Apologizing for presenting his back to the audience, Raymond then shot Bobby Lembeck through the forehead at point-blank range. He returned to his place at the table, offering the pistol butt to Yen Lo who motioned that it should be put in the drawer. “That was very good, Raymond,” he said warmly and with evident appreciation. “Sit down.” Then Yen turned to face his audience and made a deep, mock-ceremonial bow, smiling with much self-satisfaction.

“Oh, marvelous!” the shorter Chinese, Wen Ch’ang, cried out in elation.

“You are to be congratulated on a most marvelous demonstration, Yen Lo,” said the other Chinese, Pa Cha, loudly and proudly, right on top of his colleague’s exclamation. The Russians broke out into sustained applause and were tasteful enough not to yell “Encore!” or “Bis!” in the bourgeois French manner. The young lieutenant who had been picking his nose shouted “Bravo!” then immediately felt very silly. Gomel, who was applauding as heavily and as rapidly as the others, yelled hoarsely, “Excellent! Really, Yen, really, really, excellent!” Yen Lo put one long forefinger to his lips in an elaborate gesture. The line of soldiers watched the demonstration from the stage with tolerance, even amusement. Yen turned to them. The force of the bullet velocity at such close range had knocked little Bobby Lembeck over backward in his chair. His corpse without a forehead, never having known a fat lady or a tall one, sprawled backward with its feet still hooked into the front legs of the overturned chair, as though it were a saddle which had slipped off a running colt.

Mavole’s body had fallen forward. The color of the face was magenta into purple and the eyes seemed to pop out toward Yen in a diligent effort to pay him the utmost attention.

The other men of the patrol sat relaxed, with the pleasant look of fathers with hang-overs who are enjoying watching a little girls’ skating party in the moist, cool air of an indoor rink on a Saturday morning.

“Captain Marco?” Yen said briskly.

“Yes, sir.”

“To your feet, Captain, please.”

“Yes, sir.”

“Captain, when you return with your patrol to your command headquarters what will be among the first duties you will undertake?”

“I will submit my report on the patrol, sir.”

“What will you report?”

“I will recommend urgently that Sergeant Shaw be posted for the Medal of Honor, sir.
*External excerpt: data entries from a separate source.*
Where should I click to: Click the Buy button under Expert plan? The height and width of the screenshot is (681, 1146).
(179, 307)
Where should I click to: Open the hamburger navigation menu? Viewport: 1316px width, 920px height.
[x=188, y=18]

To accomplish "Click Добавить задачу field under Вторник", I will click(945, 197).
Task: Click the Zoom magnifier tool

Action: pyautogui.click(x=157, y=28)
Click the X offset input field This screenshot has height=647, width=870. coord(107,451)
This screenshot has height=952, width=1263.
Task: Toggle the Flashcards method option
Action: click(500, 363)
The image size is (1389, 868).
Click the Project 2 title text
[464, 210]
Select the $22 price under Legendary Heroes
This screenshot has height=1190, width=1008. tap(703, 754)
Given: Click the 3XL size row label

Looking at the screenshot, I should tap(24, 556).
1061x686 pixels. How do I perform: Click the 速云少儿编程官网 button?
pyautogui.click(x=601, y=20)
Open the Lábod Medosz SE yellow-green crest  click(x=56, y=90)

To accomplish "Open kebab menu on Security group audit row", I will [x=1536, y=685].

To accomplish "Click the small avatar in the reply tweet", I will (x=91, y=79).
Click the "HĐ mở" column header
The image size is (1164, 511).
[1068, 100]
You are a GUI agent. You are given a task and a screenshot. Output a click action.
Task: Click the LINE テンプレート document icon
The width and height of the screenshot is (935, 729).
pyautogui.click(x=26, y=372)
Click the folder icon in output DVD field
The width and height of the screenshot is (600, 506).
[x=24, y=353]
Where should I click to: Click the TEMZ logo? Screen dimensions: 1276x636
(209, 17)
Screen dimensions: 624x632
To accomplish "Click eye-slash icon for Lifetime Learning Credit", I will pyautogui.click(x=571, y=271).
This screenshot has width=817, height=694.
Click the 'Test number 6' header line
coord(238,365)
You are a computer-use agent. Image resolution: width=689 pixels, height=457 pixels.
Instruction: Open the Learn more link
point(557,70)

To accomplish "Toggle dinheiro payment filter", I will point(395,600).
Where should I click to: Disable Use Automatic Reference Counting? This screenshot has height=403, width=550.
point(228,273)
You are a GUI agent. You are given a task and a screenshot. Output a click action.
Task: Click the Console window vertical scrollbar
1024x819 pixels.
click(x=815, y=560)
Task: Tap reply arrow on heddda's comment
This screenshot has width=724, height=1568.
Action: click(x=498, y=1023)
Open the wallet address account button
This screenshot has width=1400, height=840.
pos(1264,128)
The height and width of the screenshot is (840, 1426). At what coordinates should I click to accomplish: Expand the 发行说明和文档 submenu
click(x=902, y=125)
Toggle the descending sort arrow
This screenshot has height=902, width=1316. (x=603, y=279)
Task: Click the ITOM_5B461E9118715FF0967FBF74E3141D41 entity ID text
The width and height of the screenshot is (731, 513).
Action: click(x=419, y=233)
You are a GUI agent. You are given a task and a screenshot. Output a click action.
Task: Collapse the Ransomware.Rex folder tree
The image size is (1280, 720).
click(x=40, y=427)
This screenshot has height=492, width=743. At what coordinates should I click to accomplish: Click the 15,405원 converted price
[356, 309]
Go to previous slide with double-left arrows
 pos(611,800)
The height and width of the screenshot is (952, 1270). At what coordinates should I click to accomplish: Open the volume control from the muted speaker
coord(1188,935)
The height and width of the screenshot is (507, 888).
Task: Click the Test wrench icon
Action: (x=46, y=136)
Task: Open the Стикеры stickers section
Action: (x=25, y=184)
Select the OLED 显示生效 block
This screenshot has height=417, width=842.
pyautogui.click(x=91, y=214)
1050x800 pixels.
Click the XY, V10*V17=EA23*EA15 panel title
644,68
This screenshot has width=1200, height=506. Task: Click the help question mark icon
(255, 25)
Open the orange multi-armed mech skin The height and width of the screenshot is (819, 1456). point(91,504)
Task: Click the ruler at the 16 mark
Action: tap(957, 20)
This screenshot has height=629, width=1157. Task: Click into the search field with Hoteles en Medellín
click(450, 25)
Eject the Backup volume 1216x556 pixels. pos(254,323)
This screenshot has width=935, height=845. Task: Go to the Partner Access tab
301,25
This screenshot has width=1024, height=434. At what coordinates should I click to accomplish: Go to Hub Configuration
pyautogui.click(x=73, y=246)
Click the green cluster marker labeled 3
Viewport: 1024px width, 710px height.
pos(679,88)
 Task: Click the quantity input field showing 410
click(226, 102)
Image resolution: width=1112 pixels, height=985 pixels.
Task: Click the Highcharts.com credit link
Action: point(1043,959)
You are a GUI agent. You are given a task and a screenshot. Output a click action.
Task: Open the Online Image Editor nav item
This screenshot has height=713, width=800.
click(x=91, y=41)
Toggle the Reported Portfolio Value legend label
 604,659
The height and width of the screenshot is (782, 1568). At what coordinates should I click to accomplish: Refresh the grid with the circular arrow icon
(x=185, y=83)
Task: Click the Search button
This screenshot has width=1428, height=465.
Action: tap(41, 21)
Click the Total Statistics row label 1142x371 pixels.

He saved our lives and he took out a full company of enemy infantry.”

“A full company!” Gomel said indignantly when this sentence was translated to him. “What the hell is this?”

“We can spare an imaginary company of infantry for this particular plan, Mikhail,” Berezovo said irritably.

“All right! If we are out to humiliate our brave Chinese ally in the newspapers of the world we might as well go ahead and make it a full battalion,” Gomel retorted, watching the Chinese representatives carefully as he spoke.